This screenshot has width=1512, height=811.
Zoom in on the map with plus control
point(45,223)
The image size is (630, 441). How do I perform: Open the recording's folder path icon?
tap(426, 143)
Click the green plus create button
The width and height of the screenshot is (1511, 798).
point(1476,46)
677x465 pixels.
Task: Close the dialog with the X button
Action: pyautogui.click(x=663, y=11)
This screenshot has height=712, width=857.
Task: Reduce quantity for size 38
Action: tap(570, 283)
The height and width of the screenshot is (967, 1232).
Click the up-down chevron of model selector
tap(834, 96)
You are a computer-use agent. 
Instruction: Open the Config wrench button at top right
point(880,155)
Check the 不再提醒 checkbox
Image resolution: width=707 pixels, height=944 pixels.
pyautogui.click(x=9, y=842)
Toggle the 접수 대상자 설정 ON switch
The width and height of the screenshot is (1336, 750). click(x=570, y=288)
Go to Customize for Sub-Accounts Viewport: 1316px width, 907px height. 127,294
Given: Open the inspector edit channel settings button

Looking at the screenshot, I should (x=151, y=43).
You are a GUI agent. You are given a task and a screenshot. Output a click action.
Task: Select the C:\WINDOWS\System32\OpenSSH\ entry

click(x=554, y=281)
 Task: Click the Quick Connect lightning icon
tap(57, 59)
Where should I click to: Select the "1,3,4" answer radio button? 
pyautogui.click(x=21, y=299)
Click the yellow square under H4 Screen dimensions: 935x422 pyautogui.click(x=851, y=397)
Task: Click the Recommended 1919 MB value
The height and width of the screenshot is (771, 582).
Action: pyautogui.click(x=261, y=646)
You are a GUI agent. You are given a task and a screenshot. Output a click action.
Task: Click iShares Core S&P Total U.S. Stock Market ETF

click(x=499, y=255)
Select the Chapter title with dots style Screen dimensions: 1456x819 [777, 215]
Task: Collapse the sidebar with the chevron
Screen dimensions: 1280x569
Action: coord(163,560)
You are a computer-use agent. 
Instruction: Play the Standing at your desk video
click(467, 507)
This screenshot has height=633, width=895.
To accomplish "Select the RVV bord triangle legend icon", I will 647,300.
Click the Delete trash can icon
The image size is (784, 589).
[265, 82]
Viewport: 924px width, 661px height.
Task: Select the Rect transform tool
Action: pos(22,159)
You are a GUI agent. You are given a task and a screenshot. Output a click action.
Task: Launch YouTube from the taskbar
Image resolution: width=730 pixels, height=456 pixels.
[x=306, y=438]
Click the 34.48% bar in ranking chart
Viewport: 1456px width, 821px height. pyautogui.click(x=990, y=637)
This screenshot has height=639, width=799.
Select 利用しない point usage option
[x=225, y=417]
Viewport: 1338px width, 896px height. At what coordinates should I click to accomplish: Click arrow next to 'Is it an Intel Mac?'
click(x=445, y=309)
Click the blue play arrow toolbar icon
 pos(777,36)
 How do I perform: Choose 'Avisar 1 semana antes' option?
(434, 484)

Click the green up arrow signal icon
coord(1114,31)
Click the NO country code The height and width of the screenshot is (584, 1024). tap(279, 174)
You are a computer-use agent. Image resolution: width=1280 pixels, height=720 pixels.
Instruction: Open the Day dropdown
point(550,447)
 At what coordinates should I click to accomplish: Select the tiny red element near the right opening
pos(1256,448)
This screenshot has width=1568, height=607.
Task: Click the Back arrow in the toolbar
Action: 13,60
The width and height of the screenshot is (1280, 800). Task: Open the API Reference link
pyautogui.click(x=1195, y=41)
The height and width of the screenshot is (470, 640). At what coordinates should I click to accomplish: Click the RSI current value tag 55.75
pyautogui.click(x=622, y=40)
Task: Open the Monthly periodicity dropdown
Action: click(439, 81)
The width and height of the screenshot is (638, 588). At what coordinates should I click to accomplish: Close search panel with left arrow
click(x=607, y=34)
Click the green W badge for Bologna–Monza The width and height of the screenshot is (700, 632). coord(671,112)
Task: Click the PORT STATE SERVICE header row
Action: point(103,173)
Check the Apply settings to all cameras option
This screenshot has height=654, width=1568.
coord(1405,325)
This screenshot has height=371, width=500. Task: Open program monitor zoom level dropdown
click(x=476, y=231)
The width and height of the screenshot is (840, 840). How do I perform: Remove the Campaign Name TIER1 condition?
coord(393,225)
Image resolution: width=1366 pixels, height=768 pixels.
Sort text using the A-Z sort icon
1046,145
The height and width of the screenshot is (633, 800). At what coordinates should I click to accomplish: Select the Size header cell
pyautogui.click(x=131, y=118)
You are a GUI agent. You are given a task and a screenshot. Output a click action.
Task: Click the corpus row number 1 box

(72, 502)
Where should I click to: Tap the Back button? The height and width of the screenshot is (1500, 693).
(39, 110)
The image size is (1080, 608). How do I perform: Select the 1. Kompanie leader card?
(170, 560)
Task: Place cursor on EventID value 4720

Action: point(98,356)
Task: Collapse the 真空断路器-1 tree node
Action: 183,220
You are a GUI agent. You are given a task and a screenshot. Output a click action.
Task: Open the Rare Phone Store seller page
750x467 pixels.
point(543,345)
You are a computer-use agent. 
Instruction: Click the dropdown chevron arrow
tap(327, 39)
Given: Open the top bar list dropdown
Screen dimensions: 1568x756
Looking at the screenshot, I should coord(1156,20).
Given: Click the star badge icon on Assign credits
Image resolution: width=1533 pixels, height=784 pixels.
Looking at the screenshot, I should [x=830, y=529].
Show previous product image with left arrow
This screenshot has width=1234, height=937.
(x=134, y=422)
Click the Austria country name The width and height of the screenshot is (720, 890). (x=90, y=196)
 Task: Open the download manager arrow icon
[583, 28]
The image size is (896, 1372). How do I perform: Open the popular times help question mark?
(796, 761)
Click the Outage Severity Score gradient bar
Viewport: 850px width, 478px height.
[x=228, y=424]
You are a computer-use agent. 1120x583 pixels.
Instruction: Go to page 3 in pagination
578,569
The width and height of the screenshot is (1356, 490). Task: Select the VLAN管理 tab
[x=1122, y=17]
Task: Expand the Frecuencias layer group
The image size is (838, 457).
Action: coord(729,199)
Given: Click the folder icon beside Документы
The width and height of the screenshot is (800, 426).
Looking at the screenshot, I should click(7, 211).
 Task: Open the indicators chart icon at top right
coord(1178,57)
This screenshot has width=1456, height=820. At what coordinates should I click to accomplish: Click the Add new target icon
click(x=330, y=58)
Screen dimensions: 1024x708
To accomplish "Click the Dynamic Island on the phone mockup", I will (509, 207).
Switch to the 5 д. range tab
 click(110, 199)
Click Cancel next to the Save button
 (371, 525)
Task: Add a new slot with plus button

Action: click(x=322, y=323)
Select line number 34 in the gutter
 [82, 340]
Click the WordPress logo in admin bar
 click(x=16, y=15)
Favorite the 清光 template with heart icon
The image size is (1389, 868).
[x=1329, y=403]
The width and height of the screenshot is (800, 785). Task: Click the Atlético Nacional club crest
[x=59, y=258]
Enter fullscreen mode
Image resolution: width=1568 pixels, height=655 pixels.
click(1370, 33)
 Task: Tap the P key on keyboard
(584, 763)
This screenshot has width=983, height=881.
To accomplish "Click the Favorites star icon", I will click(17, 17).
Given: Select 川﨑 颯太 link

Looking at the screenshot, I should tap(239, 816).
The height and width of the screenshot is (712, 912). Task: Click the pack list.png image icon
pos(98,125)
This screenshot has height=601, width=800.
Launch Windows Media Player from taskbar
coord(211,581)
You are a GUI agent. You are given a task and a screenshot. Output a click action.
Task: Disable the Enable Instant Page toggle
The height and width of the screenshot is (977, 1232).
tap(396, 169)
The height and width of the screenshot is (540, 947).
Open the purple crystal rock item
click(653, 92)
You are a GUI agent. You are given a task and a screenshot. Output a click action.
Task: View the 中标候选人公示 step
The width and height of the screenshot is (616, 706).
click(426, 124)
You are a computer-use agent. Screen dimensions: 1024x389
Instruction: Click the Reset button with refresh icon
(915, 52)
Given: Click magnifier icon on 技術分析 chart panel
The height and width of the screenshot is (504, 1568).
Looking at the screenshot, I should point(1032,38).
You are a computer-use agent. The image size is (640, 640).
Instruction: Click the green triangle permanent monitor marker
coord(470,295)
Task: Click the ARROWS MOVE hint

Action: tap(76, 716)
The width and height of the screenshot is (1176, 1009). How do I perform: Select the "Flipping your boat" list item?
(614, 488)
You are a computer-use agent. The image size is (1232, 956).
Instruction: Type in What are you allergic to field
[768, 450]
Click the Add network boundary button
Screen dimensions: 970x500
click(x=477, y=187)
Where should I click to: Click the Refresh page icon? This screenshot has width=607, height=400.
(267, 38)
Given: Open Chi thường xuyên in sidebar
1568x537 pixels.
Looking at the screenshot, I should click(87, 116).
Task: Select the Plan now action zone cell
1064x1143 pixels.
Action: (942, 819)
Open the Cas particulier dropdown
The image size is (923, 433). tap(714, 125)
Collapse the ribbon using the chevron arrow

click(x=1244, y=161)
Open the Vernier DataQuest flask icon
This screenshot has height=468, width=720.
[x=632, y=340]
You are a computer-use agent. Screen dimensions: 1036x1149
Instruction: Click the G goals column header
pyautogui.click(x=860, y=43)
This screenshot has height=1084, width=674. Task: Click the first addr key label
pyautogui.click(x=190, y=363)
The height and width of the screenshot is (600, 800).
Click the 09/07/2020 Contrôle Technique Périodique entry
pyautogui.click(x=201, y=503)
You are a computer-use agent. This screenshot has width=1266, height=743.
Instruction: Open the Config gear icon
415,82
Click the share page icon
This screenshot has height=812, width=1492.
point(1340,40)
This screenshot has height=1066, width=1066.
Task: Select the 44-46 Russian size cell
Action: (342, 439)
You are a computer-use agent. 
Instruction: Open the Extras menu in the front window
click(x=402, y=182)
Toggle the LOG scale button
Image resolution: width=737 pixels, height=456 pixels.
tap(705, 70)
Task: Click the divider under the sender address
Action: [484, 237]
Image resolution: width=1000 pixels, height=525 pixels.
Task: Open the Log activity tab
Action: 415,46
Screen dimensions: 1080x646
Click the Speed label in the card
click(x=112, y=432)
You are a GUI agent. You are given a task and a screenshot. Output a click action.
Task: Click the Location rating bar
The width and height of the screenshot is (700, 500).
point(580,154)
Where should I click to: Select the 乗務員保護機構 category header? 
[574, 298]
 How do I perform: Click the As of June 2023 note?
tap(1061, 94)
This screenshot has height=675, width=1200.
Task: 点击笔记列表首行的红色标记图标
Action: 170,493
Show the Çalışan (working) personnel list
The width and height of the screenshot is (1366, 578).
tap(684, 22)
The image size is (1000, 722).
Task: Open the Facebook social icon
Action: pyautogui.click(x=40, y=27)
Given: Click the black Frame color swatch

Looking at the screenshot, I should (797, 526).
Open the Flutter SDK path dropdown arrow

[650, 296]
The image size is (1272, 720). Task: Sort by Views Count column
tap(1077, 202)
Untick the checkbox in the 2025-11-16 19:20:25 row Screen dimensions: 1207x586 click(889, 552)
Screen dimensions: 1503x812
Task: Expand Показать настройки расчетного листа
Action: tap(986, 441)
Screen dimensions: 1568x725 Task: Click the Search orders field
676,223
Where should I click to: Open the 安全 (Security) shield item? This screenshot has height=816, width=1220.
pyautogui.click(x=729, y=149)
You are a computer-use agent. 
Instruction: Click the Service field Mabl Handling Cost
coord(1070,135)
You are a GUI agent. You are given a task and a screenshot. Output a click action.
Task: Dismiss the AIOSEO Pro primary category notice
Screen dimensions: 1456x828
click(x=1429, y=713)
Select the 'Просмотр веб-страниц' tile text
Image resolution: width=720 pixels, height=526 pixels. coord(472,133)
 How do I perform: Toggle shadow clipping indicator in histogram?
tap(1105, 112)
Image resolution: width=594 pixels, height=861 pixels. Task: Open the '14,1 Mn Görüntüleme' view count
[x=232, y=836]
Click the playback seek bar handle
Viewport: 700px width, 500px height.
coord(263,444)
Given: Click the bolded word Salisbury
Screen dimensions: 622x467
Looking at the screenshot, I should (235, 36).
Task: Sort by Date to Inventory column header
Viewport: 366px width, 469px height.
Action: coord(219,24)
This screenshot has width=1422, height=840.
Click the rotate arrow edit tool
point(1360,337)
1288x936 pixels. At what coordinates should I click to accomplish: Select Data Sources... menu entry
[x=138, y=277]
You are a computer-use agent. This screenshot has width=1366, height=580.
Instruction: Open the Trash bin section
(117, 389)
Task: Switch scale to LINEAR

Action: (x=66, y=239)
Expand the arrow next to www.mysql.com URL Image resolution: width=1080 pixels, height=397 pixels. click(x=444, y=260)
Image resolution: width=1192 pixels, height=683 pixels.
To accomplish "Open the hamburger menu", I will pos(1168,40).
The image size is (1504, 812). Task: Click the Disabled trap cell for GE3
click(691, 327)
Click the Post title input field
● ● ● ● ● ● ●
GOAL: Reproduce every line from the line with "Switch to the 5 д. range tab" to the line with "[x=59, y=258]", both included, with their requests unchanged. Multiply each coordinate in the answers by 0.85 and round to the nearest whole number, rounding halves up.

ANSWER TO THIS EXERCISE:
Switch to the 5 д. range tab
 click(94, 169)
Click Cancel next to the Save button
 (315, 446)
Task: Add a new slot with plus button

Action: click(x=274, y=275)
Select line number 34 in the gutter
 [70, 289]
Click the WordPress logo in admin bar
 click(x=14, y=13)
Favorite the 清光 template with heart icon
The image size is (1389, 868).
[x=1130, y=343]
The width and height of the screenshot is (800, 785). Task: Click the Atlético Nacional club crest
[x=50, y=219]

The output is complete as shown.